> **EXERCISE DETAILS**: Print, in exact form, the lines below from the one containing "This screenshot has width=490, height=211." through the one containing "You are a computer-use agent. Image resolution: width=203", and omit all others.

*** MATERIAL PROVIDED

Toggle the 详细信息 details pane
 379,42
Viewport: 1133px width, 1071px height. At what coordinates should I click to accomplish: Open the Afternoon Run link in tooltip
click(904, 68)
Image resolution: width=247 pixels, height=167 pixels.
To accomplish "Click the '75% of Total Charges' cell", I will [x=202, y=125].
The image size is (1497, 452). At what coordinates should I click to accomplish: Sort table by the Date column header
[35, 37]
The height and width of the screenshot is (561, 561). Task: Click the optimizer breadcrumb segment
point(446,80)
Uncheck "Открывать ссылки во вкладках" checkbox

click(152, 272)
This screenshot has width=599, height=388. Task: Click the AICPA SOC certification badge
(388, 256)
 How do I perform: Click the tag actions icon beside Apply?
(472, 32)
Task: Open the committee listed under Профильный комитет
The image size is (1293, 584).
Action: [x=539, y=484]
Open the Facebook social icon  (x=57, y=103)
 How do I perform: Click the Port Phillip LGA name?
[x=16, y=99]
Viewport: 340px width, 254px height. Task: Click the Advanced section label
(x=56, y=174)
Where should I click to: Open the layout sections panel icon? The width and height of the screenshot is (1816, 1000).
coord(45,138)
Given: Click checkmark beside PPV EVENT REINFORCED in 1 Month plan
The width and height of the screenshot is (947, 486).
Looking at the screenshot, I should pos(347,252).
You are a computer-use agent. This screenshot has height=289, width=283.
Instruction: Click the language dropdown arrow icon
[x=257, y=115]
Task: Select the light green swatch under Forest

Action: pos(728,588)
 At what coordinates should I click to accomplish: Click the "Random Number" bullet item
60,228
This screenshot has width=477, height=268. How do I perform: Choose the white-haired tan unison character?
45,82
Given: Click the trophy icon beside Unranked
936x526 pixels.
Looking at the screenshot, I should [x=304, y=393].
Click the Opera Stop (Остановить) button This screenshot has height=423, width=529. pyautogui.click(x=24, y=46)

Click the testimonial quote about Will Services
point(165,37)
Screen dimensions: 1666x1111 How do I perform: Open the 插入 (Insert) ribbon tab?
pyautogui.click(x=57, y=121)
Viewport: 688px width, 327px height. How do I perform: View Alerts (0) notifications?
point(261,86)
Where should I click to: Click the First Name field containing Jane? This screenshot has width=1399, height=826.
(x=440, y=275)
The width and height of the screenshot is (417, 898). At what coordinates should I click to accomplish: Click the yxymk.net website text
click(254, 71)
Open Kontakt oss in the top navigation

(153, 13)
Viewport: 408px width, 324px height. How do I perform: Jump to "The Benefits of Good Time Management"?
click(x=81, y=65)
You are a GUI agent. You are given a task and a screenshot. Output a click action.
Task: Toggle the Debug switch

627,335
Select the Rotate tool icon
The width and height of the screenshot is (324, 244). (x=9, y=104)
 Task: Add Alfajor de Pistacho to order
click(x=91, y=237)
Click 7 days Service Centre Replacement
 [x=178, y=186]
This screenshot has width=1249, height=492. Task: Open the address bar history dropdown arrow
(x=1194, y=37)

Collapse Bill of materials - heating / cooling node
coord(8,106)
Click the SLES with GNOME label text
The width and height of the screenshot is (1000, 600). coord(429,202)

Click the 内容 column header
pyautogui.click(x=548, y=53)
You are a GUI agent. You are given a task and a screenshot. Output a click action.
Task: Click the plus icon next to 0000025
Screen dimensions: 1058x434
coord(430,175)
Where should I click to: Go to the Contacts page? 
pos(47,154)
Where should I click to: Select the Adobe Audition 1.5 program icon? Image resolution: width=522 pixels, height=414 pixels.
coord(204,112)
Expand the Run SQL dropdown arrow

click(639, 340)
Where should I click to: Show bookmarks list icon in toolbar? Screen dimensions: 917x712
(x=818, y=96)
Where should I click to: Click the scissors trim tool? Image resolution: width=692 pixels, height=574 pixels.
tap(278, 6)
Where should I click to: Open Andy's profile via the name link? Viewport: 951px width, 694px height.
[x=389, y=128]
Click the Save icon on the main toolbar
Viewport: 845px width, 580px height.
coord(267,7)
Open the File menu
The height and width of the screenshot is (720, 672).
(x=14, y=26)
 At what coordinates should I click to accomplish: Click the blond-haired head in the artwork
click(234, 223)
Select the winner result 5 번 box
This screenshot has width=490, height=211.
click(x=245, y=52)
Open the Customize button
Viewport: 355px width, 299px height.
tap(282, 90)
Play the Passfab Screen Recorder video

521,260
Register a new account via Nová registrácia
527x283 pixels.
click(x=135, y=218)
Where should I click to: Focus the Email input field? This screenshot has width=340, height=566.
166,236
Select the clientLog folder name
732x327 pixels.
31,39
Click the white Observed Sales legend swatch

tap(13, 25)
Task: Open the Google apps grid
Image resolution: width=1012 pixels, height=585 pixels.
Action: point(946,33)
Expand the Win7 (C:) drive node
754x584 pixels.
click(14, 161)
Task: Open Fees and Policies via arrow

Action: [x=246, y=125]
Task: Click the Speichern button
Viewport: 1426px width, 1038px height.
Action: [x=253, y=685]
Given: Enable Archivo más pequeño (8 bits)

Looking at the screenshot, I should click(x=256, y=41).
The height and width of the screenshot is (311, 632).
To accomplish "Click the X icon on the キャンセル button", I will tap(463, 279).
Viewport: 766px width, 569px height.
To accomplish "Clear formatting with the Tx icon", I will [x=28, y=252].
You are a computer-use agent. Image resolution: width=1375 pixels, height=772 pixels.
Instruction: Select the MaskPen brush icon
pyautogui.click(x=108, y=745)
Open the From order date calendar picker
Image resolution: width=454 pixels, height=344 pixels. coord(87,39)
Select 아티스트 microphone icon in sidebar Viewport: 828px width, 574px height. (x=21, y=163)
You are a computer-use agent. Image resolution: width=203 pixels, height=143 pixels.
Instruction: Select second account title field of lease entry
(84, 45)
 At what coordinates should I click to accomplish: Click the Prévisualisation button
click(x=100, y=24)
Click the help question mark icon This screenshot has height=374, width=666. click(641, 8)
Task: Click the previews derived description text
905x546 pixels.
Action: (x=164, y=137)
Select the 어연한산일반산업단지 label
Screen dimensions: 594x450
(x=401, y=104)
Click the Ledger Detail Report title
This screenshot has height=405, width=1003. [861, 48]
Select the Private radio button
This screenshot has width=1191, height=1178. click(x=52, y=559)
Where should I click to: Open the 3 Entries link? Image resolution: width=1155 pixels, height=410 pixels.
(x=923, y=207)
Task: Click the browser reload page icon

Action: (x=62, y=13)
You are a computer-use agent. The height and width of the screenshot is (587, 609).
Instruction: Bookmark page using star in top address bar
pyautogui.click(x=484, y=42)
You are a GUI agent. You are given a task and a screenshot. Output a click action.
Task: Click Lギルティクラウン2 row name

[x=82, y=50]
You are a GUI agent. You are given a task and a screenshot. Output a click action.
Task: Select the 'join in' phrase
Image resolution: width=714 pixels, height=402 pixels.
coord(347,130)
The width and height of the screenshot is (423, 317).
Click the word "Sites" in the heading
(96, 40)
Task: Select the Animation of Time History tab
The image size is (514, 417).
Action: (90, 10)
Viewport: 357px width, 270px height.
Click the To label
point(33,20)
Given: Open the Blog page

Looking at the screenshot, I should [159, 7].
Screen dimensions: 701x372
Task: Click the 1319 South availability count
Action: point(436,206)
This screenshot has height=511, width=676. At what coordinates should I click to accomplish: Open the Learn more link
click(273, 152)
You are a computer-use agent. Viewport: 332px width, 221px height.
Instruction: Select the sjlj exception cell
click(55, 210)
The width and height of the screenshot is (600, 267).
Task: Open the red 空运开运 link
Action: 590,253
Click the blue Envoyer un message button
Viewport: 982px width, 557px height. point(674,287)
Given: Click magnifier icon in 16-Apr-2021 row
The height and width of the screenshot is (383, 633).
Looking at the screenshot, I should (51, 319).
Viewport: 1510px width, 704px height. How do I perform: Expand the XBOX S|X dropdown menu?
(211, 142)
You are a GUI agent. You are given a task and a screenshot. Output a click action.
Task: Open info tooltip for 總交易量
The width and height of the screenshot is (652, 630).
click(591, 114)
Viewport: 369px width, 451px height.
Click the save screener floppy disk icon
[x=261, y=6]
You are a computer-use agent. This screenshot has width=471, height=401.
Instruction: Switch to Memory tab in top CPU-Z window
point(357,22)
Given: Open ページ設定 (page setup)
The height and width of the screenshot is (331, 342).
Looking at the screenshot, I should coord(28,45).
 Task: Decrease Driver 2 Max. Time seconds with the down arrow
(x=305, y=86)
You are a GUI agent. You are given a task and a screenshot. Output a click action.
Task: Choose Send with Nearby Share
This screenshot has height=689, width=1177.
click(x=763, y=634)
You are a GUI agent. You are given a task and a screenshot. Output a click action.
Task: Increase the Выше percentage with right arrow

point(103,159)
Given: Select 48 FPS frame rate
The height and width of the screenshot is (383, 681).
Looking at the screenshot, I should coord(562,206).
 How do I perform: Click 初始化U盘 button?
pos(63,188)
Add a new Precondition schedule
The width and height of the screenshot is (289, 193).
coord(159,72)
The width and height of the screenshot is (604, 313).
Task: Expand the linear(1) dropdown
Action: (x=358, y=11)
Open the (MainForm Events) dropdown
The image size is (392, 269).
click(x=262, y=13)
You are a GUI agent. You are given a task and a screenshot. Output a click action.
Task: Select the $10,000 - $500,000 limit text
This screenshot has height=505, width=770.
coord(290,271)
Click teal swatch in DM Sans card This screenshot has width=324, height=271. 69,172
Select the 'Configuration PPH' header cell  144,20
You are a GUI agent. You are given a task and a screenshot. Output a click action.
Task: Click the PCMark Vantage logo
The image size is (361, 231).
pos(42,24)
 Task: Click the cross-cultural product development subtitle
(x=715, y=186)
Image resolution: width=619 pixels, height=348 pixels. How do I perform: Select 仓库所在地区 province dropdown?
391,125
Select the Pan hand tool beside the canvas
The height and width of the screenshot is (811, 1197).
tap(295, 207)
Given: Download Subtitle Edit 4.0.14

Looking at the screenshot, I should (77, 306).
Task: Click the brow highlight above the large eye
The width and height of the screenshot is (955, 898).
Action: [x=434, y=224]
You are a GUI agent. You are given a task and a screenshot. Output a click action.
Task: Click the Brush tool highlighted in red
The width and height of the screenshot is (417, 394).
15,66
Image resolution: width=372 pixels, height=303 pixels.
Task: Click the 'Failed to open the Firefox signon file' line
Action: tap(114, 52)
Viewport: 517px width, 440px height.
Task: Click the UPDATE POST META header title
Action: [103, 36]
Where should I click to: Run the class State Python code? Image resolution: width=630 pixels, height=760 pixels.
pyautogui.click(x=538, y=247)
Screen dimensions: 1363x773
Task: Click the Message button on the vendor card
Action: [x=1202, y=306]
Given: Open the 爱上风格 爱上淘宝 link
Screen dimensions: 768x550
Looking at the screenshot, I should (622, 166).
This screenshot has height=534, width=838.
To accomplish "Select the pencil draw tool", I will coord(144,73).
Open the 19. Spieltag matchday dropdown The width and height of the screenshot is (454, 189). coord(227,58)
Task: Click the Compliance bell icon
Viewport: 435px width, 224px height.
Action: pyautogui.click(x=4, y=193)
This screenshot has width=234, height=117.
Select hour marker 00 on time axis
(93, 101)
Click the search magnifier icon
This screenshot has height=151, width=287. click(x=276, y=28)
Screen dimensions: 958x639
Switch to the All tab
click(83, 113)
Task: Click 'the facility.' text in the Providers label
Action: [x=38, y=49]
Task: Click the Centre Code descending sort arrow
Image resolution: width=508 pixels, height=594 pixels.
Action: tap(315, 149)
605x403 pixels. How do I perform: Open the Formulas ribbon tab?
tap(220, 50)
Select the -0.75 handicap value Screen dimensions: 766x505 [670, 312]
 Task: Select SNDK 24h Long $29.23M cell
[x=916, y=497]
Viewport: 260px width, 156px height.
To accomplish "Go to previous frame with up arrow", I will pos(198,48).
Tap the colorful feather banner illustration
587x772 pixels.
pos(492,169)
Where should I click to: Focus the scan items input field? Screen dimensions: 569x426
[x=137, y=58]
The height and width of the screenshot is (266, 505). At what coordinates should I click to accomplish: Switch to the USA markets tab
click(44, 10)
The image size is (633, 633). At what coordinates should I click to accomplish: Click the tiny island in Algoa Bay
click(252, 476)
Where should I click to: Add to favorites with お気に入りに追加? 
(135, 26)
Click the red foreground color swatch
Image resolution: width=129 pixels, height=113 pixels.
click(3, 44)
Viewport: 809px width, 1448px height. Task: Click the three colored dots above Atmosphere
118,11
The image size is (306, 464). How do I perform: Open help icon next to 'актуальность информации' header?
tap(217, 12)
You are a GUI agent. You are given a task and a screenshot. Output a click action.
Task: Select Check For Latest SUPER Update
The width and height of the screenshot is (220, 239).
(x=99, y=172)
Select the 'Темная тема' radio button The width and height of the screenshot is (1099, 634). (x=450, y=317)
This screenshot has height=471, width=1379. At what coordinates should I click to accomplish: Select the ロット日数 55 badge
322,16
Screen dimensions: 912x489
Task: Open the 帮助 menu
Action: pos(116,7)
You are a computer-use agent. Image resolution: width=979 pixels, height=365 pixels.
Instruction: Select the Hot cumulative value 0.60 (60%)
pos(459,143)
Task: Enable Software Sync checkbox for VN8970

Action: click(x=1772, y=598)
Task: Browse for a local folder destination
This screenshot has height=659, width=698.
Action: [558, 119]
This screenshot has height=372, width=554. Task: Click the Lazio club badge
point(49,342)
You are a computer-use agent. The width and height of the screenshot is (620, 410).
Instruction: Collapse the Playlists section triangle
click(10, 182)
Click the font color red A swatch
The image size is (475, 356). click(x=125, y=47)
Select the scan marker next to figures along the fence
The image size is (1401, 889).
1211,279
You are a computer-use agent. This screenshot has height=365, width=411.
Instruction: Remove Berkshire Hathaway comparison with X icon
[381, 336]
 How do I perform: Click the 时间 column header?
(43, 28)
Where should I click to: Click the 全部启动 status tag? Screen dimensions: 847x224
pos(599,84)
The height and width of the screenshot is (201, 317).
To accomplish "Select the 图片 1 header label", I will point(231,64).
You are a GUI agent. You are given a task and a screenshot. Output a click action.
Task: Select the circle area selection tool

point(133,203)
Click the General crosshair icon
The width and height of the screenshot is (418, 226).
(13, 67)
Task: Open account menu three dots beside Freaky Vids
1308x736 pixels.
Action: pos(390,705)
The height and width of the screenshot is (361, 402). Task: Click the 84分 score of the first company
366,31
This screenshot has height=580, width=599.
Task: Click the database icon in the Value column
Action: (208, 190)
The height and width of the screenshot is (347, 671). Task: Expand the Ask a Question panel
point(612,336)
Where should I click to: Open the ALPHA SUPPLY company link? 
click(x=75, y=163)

******

> **WRITTEN ANSWER**:
This screenshot has width=490, height=211.
click(x=245, y=52)
Open the Customize button
Viewport: 355px width, 299px height.
tap(282, 90)
Play the Passfab Screen Recorder video

521,260
Register a new account via Nová registrácia
527x283 pixels.
click(x=135, y=218)
Where should I click to: Focus the Email input field? This screenshot has width=340, height=566.
166,236
Select the clientLog folder name
732x327 pixels.
31,39
Click the white Observed Sales legend swatch

tap(13, 25)
Task: Open the Google apps grid
Image resolution: width=1012 pixels, height=585 pixels.
Action: point(946,33)
Expand the Win7 (C:) drive node
754x584 pixels.
click(14, 161)
Task: Open Fees and Policies via arrow

Action: [x=246, y=125]
Task: Click the Speichern button
Viewport: 1426px width, 1038px height.
Action: [x=253, y=685]
Given: Enable Archivo más pequeño (8 bits)

Looking at the screenshot, I should click(x=256, y=41).
The height and width of the screenshot is (311, 632).
To accomplish "Click the X icon on the キャンセル button", I will tap(463, 279).
Viewport: 766px width, 569px height.
To accomplish "Clear formatting with the Tx icon", I will [x=28, y=252].
You are a computer-use agent. Image resolution: width=1375 pixels, height=772 pixels.
Instruction: Select the MaskPen brush icon
pyautogui.click(x=108, y=745)
Open the From order date calendar picker
Image resolution: width=454 pixels, height=344 pixels. coord(87,39)
Select 아티스트 microphone icon in sidebar Viewport: 828px width, 574px height. (x=21, y=163)
You are a computer-use agent. Image resolution: width=203 pixels, height=143 pixels.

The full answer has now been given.